__Extrait__.

╭──

Passée des arts : Hugo Reyne, pourriez-vous nous décrire les grandes étapes qui ont marqué le festival Musiques à la Chabotterie depuis que vous en assumez, parallèlement à votre travail de chef de La Simphonie du Marais et à vos recherches musicologiques, la direction artistique et les raisons qui vous ont conduit à prendre cette responsabilité ?
Hugo Reyne : Je me suis rendu pour la première fois au Logis de la Chabotterie à l’automne 2001, alors que le directeur du site et fondateur du festival, Denis Allais, m’avait convié à diriger La Simphonie du Marais dans Le Triomphe de l’Amour de Lully et Quinault dans le cadre de l’édition 2002. J’ai immédiatement été séduit par le lieu et par l’esprit qui présidait à cette manifestation à laquelle son directeur, en mélomane averti, avait su donner une solide assise. À cette époque, je cherchais une possibilité de m’établir hors de la région parisienne afin d’assurer un meilleur épanouissement à mon ensemble en lui offrant une résidence stable. Le départ de la responsable de la programmation ainsi que le succès rencontré par Le Triomphe de l’Amour ont incité le Conseil Général de Vendée à me proposer d’assurer la direction musicale du festival dès 2003, même si la première véritable programmation dont j’ai eu la responsabilité est celle de 2004. Depuis, nombre d’événements importants ont marqué le parcours de Musiques à la Chabotterie, mais si je devais n’en citer que deux, je retiendrais la création de son label discographique en 2006 et l’aboutissement du projet Atys en 2009 qui a nécessité beaucoup d’énergie mais dont l’accueil a été une belle récompense.

╰──

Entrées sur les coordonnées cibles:

╭──

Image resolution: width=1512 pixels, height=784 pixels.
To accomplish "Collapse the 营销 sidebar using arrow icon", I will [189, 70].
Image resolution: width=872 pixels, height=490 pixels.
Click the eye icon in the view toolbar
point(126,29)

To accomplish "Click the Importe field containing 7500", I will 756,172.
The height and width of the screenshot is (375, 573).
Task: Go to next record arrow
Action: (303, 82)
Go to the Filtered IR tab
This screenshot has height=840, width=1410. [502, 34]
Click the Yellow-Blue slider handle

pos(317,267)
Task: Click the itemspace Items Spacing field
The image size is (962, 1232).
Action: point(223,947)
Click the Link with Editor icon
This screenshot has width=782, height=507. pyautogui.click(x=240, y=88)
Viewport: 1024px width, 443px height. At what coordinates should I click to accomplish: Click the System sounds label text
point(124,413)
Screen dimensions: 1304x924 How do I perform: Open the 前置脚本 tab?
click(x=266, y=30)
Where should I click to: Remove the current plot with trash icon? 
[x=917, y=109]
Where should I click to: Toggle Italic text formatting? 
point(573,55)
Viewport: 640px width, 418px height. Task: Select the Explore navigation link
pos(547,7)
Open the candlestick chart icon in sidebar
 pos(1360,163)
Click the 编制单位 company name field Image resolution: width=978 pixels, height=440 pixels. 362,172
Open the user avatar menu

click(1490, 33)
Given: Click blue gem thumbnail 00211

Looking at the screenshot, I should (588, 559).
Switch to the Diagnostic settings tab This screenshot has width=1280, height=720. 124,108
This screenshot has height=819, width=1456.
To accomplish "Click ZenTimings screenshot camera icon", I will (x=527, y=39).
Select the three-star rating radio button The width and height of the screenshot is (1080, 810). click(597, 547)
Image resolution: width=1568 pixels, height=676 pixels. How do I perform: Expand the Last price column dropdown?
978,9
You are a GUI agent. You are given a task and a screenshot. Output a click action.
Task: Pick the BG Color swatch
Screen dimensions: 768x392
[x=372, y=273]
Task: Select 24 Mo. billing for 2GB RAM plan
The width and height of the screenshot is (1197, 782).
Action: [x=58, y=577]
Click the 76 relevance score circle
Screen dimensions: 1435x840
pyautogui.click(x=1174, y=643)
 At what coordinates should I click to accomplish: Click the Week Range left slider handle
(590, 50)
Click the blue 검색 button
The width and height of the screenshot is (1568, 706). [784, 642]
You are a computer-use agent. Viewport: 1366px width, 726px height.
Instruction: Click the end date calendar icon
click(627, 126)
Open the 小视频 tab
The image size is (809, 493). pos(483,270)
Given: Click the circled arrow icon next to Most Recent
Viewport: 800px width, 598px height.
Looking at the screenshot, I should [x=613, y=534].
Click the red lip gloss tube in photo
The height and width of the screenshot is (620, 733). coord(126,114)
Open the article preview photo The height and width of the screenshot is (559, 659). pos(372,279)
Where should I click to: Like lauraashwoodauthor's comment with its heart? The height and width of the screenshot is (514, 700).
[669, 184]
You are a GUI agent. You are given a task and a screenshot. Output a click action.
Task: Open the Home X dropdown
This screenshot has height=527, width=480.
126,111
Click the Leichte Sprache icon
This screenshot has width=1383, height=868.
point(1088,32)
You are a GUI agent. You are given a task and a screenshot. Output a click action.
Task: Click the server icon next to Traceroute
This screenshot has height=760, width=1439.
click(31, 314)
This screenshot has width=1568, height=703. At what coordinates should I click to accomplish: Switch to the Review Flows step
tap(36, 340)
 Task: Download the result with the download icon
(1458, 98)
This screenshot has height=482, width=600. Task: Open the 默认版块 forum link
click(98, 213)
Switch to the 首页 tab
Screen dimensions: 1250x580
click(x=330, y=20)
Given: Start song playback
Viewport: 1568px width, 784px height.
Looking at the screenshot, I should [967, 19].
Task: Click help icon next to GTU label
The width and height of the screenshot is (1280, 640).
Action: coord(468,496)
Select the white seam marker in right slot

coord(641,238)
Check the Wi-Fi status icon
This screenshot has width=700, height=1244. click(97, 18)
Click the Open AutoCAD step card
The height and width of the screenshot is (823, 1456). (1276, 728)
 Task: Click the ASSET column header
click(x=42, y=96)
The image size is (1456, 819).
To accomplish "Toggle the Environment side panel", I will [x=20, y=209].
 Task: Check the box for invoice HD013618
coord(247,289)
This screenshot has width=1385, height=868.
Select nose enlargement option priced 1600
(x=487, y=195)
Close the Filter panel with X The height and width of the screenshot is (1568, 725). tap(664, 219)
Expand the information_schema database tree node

╰──

__À faire__. Réécrivez le passage de l'entretien qui commence par « Passée des arts » et se poursuit jusqu'à « cette responsabilité ? », en remplaçant « recherches musicologiques » par « travaux musicologiques ».

__Solution proposée__.
Passée des arts : Hugo Reyne, pourriez-vous nous décrire les grandes étapes qui ont marqué le festival Musiques à la Chabotterie depuis que vous en assumez, parallèlement à votre travail de chef de La Simphonie du Marais et à vos travaux musicologiques, la direction artistique et les raisons qui vous ont conduit à prendre cette responsabilité ?